### [What needs to be done]
Your answer is a copy of every line in the records where "computer" appears.

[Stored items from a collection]
+--
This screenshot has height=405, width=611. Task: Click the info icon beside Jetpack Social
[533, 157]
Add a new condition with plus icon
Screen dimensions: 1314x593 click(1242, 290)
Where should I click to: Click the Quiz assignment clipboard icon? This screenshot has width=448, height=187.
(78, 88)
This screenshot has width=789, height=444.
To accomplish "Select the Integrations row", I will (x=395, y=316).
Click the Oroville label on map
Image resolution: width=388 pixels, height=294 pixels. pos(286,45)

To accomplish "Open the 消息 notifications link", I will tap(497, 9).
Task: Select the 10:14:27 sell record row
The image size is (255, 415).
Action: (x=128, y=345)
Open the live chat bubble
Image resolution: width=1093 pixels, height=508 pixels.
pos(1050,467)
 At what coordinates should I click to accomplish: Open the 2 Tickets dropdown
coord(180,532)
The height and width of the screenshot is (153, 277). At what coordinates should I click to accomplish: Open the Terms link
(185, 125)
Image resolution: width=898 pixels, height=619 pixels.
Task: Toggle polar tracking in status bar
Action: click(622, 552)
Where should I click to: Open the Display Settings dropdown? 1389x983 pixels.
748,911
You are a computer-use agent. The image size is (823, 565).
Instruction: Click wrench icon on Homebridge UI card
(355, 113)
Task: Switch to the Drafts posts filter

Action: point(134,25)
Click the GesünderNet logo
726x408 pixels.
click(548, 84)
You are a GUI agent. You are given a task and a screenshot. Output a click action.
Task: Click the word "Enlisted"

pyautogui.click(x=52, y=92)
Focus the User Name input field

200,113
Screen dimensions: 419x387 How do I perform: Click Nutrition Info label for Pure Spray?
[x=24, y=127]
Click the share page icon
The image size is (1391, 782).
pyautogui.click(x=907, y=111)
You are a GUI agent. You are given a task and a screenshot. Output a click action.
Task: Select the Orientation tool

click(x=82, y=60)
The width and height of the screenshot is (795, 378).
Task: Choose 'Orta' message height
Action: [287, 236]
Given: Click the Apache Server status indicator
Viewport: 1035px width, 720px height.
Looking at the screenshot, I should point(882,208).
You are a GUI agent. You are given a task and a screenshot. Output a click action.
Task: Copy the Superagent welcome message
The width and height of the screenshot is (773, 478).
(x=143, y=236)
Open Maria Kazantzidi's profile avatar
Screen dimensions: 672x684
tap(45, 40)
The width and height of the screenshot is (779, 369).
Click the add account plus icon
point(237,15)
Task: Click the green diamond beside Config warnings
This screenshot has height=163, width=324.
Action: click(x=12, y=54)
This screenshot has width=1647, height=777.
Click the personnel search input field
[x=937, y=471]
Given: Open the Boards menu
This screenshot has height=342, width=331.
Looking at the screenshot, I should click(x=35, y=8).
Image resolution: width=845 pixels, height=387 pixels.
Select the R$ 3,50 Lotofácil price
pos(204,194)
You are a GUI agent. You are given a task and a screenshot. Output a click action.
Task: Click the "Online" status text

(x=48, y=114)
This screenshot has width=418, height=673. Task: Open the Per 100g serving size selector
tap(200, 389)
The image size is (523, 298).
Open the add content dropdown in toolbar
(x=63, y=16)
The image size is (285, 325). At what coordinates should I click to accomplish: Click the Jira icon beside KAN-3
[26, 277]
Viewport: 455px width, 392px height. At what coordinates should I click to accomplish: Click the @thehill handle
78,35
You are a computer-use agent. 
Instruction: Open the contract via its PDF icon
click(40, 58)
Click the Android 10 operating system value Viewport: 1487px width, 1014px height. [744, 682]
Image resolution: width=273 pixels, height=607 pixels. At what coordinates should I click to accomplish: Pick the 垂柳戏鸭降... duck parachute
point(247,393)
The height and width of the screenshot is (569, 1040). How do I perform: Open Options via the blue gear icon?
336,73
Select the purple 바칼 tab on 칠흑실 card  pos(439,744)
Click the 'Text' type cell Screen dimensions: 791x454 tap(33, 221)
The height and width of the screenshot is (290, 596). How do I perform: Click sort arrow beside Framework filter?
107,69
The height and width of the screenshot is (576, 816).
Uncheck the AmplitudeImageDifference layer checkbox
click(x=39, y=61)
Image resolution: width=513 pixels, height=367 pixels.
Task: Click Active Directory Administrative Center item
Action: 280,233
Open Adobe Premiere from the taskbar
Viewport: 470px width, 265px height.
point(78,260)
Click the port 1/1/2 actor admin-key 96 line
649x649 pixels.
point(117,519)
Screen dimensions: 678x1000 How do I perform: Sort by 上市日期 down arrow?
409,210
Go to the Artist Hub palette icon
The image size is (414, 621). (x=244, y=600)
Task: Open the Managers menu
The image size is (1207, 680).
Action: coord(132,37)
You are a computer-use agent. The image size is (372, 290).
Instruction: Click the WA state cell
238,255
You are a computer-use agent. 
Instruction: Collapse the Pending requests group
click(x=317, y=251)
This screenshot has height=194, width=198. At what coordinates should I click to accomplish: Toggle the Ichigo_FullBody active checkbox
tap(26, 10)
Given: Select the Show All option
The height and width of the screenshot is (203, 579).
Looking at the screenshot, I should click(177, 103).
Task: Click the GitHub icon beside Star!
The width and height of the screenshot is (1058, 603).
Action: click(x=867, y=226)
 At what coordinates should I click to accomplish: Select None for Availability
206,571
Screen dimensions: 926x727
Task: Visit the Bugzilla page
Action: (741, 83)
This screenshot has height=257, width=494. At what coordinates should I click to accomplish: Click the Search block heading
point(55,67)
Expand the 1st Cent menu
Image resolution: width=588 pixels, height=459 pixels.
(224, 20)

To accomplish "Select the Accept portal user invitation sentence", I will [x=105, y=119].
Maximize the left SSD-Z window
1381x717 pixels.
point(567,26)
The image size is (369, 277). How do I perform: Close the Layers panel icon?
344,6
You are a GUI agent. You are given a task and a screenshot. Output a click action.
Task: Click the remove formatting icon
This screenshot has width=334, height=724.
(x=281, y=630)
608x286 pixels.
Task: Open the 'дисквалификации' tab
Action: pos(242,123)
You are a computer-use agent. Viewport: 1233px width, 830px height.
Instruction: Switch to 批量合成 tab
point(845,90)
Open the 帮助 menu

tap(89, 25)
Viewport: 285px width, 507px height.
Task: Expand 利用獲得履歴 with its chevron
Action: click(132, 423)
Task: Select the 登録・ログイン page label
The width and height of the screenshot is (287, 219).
+--
### [Answer]
You are a computer-use agent. The image size is (823, 565).
You are a computer-use agent. 
You are a computer-use agent. The image size is (372, 290).
You are a computer-use agent. 
You are a computer-use agent. Viewport: 1233px width, 830px height.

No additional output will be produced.